[PROVIDED MATERIAL]
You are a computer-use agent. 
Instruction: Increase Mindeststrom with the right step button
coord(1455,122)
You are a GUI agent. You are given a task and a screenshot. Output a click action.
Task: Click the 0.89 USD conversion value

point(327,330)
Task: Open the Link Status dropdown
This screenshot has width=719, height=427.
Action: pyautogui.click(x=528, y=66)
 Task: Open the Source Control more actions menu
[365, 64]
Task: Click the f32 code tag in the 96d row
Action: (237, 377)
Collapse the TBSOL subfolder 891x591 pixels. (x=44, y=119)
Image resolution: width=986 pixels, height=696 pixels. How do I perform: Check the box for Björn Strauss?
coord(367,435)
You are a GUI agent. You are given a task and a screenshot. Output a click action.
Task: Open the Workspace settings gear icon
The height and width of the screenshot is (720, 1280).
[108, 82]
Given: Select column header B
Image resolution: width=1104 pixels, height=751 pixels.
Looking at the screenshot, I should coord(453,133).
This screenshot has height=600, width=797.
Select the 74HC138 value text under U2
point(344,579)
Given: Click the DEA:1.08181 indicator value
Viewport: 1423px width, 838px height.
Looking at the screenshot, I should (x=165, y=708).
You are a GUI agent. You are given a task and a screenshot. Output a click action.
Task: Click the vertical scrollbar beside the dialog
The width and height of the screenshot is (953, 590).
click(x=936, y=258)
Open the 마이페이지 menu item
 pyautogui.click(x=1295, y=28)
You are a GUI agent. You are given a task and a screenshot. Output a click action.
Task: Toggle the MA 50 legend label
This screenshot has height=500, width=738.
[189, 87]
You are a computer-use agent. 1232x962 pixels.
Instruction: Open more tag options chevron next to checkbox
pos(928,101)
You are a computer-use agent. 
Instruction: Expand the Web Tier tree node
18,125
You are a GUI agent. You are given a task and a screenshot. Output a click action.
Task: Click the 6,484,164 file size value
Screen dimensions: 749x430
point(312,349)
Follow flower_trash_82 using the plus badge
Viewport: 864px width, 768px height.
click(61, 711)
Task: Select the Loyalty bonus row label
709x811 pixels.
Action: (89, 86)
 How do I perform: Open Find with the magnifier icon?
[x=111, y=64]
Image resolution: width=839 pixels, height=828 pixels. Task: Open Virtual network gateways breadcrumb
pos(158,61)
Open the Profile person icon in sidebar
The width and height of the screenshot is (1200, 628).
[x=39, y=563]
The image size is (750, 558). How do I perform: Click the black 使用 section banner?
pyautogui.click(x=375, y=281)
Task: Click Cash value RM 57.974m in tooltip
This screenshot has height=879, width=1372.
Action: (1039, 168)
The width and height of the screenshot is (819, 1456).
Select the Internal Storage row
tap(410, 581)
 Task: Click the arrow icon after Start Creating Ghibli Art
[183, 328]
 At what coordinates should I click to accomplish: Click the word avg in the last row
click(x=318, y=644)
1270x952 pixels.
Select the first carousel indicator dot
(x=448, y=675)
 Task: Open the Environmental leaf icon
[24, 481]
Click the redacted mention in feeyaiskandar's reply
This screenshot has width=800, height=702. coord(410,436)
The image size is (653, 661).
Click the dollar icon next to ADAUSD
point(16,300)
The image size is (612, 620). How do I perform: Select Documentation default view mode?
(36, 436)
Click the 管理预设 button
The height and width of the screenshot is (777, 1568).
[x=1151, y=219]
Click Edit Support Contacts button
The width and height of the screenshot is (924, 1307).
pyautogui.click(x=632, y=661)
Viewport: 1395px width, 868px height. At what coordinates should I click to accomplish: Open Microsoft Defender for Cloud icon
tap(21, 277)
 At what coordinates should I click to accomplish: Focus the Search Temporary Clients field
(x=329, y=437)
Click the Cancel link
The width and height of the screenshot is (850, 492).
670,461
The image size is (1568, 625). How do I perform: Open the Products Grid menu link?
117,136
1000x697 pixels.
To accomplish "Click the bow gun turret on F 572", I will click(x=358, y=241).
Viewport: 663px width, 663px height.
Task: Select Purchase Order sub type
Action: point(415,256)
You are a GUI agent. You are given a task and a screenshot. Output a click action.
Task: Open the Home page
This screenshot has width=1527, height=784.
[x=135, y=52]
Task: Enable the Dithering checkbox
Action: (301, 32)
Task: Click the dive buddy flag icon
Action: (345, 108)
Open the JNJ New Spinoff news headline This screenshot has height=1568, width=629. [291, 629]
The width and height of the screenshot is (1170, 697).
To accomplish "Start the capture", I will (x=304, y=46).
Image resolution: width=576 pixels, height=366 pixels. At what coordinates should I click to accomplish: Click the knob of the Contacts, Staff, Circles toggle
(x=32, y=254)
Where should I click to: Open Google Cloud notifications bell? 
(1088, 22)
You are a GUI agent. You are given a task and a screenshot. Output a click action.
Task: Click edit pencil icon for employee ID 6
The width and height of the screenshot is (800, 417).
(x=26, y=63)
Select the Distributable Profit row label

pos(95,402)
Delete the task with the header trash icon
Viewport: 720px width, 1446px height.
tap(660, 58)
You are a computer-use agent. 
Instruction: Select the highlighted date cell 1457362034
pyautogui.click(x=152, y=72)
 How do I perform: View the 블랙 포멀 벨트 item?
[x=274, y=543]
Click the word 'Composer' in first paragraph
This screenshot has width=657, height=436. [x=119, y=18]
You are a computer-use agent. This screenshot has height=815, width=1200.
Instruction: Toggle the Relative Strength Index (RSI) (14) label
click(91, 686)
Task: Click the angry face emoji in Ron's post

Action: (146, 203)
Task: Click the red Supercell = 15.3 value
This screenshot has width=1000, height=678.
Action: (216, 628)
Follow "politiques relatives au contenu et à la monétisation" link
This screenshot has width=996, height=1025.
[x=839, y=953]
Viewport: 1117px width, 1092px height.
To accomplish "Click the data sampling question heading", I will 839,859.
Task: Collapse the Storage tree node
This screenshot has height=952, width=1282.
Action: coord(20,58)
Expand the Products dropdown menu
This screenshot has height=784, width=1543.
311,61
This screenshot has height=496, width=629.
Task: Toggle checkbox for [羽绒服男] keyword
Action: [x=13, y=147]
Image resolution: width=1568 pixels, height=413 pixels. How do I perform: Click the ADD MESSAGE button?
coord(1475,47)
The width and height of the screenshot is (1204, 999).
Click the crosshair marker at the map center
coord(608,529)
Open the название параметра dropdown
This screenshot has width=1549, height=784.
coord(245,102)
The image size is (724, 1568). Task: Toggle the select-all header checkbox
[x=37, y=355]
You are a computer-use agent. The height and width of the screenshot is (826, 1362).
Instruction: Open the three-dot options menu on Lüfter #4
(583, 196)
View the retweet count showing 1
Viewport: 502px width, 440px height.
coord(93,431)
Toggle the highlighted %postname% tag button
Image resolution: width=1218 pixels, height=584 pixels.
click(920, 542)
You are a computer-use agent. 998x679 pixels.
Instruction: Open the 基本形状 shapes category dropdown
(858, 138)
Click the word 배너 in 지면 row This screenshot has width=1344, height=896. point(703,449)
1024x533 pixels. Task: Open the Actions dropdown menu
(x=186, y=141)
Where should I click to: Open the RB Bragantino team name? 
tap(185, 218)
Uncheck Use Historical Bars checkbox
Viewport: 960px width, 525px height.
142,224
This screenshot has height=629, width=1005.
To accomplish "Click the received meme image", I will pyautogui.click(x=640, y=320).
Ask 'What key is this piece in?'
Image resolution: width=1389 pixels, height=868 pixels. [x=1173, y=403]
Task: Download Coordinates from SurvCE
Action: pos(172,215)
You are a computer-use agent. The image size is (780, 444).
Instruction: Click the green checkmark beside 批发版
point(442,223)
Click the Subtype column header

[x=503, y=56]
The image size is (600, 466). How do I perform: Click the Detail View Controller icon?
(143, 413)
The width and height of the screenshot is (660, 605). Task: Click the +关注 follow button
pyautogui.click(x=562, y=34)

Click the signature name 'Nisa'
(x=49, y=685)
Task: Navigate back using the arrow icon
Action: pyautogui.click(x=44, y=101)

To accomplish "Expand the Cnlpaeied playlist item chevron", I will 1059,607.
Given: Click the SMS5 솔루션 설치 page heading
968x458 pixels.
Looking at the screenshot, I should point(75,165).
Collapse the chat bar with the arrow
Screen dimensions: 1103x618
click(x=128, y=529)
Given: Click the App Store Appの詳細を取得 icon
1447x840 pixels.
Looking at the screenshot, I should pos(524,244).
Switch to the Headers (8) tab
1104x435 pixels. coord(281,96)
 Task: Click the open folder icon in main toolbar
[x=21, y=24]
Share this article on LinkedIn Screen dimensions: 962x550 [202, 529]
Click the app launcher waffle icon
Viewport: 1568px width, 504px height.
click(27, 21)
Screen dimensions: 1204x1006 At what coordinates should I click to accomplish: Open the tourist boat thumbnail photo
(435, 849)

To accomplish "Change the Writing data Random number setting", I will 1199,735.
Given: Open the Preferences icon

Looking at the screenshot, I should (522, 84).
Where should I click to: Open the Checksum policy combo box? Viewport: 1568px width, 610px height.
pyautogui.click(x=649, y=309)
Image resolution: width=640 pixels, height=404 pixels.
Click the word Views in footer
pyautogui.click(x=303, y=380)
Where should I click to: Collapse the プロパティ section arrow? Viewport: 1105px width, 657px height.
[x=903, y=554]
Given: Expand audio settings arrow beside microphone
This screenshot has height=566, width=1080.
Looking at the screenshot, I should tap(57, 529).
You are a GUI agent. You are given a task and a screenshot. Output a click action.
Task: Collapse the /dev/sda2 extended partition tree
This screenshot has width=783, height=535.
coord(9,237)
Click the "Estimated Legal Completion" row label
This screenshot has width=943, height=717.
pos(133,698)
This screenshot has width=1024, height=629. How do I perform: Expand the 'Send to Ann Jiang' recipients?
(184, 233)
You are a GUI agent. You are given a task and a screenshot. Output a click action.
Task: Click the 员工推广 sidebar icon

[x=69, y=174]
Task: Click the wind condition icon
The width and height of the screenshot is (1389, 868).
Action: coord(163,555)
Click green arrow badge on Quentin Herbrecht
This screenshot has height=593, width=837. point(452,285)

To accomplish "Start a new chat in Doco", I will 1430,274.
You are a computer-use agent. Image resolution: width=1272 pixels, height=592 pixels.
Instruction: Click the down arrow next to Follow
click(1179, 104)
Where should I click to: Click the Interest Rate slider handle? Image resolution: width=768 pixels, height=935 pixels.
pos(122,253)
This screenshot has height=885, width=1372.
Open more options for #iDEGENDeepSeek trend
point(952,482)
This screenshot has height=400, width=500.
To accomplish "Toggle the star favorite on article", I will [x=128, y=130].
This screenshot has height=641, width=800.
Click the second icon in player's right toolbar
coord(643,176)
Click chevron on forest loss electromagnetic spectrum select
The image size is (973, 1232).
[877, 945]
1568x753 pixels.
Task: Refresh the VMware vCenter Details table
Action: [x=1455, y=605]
[/PROVIDED MATERIAL]
* _WORK ITEM_
Line count for the string "chat": tally the lines of the records above that contain it and give only the result.

* _ANSWER SECTION_
2